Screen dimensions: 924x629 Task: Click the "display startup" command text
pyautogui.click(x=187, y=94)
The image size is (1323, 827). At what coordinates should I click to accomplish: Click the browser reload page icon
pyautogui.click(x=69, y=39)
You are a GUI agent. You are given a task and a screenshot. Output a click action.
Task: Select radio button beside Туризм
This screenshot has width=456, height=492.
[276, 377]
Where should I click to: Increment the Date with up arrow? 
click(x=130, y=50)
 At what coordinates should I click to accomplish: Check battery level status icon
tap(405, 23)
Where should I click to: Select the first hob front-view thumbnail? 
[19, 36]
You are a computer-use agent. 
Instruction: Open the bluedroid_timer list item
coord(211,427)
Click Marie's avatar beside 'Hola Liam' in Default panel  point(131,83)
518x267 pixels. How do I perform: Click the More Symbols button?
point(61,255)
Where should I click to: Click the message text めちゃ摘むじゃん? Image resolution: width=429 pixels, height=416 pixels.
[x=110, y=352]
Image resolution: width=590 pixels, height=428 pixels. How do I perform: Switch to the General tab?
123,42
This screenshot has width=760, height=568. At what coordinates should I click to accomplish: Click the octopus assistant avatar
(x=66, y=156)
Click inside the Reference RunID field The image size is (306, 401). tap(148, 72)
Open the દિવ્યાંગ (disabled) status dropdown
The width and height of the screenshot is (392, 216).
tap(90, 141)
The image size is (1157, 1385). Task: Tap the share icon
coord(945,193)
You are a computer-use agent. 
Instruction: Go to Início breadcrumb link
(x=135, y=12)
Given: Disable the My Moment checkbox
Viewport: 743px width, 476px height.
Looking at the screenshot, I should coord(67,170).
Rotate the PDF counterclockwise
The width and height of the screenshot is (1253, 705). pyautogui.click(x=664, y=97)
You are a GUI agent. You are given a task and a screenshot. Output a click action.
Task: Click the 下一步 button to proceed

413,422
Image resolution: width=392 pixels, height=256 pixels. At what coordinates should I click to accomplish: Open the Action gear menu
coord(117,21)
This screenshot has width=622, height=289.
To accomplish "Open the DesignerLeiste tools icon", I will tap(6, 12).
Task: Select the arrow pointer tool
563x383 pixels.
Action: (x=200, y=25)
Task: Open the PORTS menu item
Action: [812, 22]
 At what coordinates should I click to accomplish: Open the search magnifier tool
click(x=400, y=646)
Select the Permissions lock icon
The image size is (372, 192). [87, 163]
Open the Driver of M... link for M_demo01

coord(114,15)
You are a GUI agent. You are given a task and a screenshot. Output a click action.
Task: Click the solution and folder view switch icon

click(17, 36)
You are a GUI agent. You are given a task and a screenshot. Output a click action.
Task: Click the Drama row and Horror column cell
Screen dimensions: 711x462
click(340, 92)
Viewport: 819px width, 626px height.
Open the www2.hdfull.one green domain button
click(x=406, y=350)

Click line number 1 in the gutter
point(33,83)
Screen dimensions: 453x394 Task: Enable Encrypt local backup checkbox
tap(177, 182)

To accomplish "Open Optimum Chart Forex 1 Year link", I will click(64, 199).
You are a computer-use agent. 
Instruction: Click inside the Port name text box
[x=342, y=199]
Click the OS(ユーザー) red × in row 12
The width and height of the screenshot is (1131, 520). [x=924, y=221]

◆ **AIM OF THE TASK**: Your answer should consist of the lines above that hold the word "will", copied exactly.

◆ **RESULT FOR THIS TASK**:
To accomplish "Open the DesignerLeiste tools icon", I will tap(6, 12).
To accomplish "Open Optimum Chart Forex 1 Year link", I will click(64, 199).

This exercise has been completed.